9 Sonra adamın sesini duyunca yüzüstü yere düşüp derin bir uykuya daldım.
I heard the sound of his words, and as I listened, I fell into a deep sleep, with my face to the ground.
10 Derken bir el dokundu, titredim; beni dizlerimle ellerimin üzerine kaldırdı.
Suddenly, a hand touched me and set me trembling on my hands and knees.
11 Bana, “Ey Daniel, sen ki çok sevilen birisin!” dedi, “Ayağa kalk ve söyleyeceklerime iyi kulak ver. Çünkü sana gönderildim.” O bunları söyler söylemez titreyerek ayağa kalktım.
He said to me, “Daniel, you are a man who is highly precious. Consider carefully the words that I am about to say to you. Stand up, for I have now been sent to you.” And when he had said this to me, I stood up trembling.
12 “Korkma, ey Daniel!” diye devam etti, “Anlayışa erişmeye ve kendini Tanrın'ın önünde alçaltmaya karar verdiğin gün duan işitildi. İşte bu yüzden geldim.
“Do not be afraid, Daniel,” he said, “for from the first day that you purposed to understand and to humble yourself before your God, your words were heard, and I have come in response to them.
13 Pers krallığının önderi yirmi bir gün bana karşı durdu. Sonra baş önderlerden Mikail bana yardıma geldi, çünkü orada, Pers krallarının yanında alıkonulmuştum.
However, the prince of the kingdom of Persia opposed me for twenty-one days. Then Michael, one of the chief princes, came to help me, for I had been left there with the kings of Persia.
14 Son günlerde halkının başına neler geleceğini sana açıklamak için geldim şimdi, çünkü bu görüm gelecekle ilgilidir.”
Now I have come to explain to you what will happen to your people in the latter days, for the vision concerns those days.”
15 O bunları söyleyince, suskun suskun yere baktım.
While he was speaking these words to me, I set my face toward the ground and became speechless.
16 Derken insanoğluna benzeyen biri dudaklarıma dokundu. Ben de ağzımı açıp konuşmaya başladım. Karşımda durana, “Ey efendim, bu görüm yüzünden acı çekiyorum, kendimi toparlayamıyorum” dedim,
And suddenly one with the likeness of a man touched my lips, and I opened my mouth and said to the one standing before me, “My lord, because of the vision, I am overcome with anguish, and I have no strength.
17 “Ben kulun nasıl seninle konuşayım?

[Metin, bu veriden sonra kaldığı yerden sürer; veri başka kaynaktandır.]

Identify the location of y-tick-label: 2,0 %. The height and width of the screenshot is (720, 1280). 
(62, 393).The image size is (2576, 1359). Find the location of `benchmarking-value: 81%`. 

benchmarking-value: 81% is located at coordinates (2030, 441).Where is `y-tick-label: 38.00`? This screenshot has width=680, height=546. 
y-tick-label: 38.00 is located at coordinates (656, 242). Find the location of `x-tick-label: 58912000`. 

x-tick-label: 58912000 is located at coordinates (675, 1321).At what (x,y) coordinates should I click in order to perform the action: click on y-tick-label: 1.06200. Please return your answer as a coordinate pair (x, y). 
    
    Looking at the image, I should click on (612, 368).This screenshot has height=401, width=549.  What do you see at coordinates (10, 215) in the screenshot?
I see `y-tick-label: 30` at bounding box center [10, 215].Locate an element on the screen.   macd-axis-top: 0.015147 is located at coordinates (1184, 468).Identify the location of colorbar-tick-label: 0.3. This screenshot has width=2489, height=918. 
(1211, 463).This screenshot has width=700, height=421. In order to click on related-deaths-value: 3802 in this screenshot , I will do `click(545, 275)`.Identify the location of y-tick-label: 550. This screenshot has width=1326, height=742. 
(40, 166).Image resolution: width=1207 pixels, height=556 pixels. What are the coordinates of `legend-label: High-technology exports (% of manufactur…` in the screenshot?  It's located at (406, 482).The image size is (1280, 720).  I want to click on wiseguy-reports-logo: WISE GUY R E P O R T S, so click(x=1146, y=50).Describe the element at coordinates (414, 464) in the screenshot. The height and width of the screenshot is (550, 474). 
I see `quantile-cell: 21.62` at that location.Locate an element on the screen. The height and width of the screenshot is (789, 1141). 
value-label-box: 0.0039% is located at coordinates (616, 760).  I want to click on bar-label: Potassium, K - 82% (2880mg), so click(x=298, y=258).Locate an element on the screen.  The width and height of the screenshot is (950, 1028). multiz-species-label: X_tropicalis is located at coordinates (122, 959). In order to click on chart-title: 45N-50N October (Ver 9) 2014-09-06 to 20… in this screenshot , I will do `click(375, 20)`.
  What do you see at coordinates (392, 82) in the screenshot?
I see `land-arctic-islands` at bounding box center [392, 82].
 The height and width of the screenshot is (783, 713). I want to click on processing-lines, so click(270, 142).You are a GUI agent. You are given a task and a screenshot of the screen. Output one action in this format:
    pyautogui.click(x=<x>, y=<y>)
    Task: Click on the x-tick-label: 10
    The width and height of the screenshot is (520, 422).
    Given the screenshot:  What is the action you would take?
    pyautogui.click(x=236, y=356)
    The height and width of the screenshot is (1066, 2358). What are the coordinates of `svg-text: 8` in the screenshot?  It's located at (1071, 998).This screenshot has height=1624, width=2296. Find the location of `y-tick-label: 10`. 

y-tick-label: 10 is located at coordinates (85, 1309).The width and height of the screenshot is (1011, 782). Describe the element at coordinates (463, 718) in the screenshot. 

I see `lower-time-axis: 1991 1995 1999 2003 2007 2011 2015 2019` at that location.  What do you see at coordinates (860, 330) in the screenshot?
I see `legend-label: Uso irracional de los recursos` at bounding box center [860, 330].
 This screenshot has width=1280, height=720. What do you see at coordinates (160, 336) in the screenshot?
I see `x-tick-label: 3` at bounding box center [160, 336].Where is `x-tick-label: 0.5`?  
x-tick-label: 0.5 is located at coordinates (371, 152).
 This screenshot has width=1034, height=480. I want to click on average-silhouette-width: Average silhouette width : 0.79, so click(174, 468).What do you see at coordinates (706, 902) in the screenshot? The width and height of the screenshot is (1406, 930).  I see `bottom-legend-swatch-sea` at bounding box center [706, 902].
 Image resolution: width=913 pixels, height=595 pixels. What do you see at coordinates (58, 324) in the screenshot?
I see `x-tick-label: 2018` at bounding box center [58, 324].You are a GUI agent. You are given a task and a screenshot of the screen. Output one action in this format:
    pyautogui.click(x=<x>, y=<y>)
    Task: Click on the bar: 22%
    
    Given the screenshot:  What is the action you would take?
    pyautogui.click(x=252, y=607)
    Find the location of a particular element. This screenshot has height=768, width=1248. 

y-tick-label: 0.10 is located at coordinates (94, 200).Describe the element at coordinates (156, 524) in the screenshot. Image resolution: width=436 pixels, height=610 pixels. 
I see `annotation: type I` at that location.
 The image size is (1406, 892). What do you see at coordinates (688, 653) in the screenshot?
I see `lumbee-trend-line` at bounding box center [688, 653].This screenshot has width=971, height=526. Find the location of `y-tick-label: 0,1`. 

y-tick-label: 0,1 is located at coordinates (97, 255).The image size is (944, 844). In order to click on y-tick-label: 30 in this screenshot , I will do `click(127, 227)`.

Gücüm tükendi, soluğum kesildi.”
How can I, your servant, speak with you, my lord? Now I have no strength, nor is any breath left in me.”
18 İnsana benzeyen varlık yine dokunup beni güçlendirdi.
Again the one with the likeness of a man touched me and strengthened me.
19 “Ey çok sevilen adam, korkma!” dedi, “Esenlik olsun sana! Güçlü ol! Evet, güçlü ol!” O benimle konuşunca güçlendim. “Konuşmanı sürdür, efendim, çünkü bana güç verdin” dedim.
“Do not be afraid, you who are highly precious,” he said. “Peace be with you! Be strong now; be very strong!” As he spoke with me, I was strengthened and said, “Speak, my lord, for you have strengthened me.”
20 Bunun üzerine, “Sana neden geldiğimi biliyor musun?” dedi, “Çok yakında dönüp Pers önderiyle savaşacağım. Ben gidince Grek önderi gelecek.
“Do you know why I have come to you?” he said. “I must return at once to fight against the prince of Persia, and when I have gone forth, behold, the prince of Greece will come.
21 Ama önce Gerçek Kitap'ta neler yazıldığını sana bildireceğim. Onlara karşı önderiniz Mikail dışında bana yardım eden kimse yok.
But first I will tell you what is inscribed in the Book of Truth. Yet no one has the courage to support me against these, except Michael your prince.